§ **WORK REQUIRED**
Below are the records; give again exactly the lines that run from the one with "Click the yellow accent bar on logo" through the last line.

(Records drawn from a dataset)
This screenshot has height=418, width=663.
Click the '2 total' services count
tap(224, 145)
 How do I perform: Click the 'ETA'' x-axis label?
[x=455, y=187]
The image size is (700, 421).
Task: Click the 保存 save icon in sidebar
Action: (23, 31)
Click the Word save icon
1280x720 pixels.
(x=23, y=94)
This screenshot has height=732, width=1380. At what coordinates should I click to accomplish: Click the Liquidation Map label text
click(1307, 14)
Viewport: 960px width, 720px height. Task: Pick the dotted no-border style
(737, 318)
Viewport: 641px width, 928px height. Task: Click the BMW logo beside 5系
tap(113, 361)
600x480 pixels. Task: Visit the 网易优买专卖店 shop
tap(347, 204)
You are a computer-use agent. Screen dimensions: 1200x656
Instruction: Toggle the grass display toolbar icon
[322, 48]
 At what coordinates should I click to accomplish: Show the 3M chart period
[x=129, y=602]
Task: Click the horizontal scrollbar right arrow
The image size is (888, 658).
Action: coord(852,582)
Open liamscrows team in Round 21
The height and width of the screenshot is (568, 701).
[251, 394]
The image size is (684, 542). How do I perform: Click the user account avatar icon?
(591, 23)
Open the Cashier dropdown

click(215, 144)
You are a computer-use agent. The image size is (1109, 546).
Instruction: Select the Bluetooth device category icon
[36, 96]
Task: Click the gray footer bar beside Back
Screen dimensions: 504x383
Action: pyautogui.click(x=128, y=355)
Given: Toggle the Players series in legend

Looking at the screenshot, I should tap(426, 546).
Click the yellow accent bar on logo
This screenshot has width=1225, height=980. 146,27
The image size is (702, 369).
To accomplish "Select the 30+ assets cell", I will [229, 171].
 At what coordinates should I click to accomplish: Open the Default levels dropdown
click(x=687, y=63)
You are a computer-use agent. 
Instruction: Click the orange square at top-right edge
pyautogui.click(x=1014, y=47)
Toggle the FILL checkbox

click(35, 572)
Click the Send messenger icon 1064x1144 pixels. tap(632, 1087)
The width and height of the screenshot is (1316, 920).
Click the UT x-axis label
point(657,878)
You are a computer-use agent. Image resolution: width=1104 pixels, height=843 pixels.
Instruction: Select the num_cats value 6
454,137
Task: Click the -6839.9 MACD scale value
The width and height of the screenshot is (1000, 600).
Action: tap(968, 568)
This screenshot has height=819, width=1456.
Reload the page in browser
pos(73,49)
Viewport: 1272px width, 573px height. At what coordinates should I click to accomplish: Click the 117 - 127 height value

§ **TASK RESPONSE**
Click the yellow accent bar on logo
This screenshot has width=1225, height=980. 146,27
The image size is (702, 369).
To accomplish "Select the 30+ assets cell", I will [229, 171].
 At what coordinates should I click to accomplish: Open the Default levels dropdown
click(x=687, y=63)
You are a computer-use agent. 
Instruction: Click the orange square at top-right edge
pyautogui.click(x=1014, y=47)
Toggle the FILL checkbox

click(35, 572)
Click the Send messenger icon 1064x1144 pixels. tap(632, 1087)
The width and height of the screenshot is (1316, 920).
Click the UT x-axis label
point(657,878)
You are a computer-use agent. Image resolution: width=1104 pixels, height=843 pixels.
Instruction: Select the num_cats value 6
454,137
Task: Click the -6839.9 MACD scale value
The width and height of the screenshot is (1000, 600).
Action: tap(968, 568)
This screenshot has height=819, width=1456.
Reload the page in browser
pos(73,49)
Viewport: 1272px width, 573px height. At what coordinates should I click to accomplish: Click the 117 - 127 height value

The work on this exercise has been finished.